Kepalaku pening. Tangan yang terkepal, ingin ku tinju apa yang ada dihadapanku. Untuk sekedar melampiaskan kekesalan yang kurasa. Mungkin inilah dimana diri mencapai titik didih. Sungguh, aku tak bisa lagi bersembunyi di balik ketenangan, mengembangkan senyum di balik kekecewaan. Saat ini aku seperti teko mendidih yang meletup-letup, melemparkan uap ke segala arah. Suhu panas di atas normal. Maafkan untuk sejenak saja, biarkan aku sendiri saat seperti ini, aku tak ingin melampiaskan pada orang lain yang bisa saja menjadi objek kekesalanku. Sendiri. Dan mulai menggoreskan letupan kekesalan di atas kertas digital alias blog pribadi.

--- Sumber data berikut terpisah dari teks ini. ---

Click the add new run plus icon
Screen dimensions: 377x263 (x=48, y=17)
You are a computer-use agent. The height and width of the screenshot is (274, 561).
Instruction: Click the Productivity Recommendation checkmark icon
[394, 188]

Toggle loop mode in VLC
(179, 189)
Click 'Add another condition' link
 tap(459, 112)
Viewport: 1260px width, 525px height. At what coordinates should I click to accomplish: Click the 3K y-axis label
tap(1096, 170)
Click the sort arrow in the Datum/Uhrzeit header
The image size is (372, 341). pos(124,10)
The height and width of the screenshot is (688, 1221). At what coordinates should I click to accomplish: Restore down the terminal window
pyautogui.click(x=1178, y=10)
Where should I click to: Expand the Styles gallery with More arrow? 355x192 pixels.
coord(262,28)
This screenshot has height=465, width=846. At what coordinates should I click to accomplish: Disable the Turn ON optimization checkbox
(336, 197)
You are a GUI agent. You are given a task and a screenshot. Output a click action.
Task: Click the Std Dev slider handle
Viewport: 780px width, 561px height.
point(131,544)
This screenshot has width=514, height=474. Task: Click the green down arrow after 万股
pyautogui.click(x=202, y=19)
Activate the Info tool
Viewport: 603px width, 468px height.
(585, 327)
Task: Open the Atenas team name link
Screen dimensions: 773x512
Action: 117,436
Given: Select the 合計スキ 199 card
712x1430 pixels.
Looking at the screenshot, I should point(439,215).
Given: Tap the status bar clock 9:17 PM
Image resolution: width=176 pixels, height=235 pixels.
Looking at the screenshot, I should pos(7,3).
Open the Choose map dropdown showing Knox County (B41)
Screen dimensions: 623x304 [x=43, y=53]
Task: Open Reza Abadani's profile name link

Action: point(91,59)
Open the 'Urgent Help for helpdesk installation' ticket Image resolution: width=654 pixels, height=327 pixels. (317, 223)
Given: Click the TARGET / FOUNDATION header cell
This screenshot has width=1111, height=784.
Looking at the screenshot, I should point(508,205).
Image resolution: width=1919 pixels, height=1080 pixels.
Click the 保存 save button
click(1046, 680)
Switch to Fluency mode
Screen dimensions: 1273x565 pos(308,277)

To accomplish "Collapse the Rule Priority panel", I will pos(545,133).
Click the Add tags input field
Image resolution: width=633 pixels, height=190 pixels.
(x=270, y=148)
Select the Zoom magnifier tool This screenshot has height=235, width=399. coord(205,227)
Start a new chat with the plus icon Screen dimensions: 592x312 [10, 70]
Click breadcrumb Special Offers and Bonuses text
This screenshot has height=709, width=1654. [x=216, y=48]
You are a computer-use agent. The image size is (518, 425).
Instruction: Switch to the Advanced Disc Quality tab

Cukup sudah! Letupan ini cukup keluar pada saat ini saja. Masih banyak yang harus kulakukan. Aku bingung adakah yang salah dengan diriku? Ataukah orang yang lain yang salah? Yang jelas tak ada yang mau disalahkan! Tapi, dengan memberanikan diri, kuakui AKU SALAH! Dan segera kuperbaiki semua ini sebelum penyesalan datang di akhir kesadaran.

Dia! Dia yang memilihku, dia yang memintaku hadir di setiap ia melangkah. Dia yang membuatku masuk ke dalam jalan berliku ini. Dengan bujukan yang ampuh, dia pun berhasil meyakinkanku untuk menemaninya. Namun, kuakui. Adakah aku berjalan di sampingnya saat ia ada? Tidak, aku berjalan di belakangnya. Yang kusadari saat bersamanya, aku merasa lemah dianggap tak berharga, dia lebih unggul, pernah aku berusaha merendahkan hati dan membesarkan jiwaku untuk mengujinya seberapa jauh ia memahamiku. Nyatanya… Tak pernah ada kesepahaman. Ia hanya menganggap akulah yang bersalah, aku yang keliru. Cukup! Sampai kapan terus begini…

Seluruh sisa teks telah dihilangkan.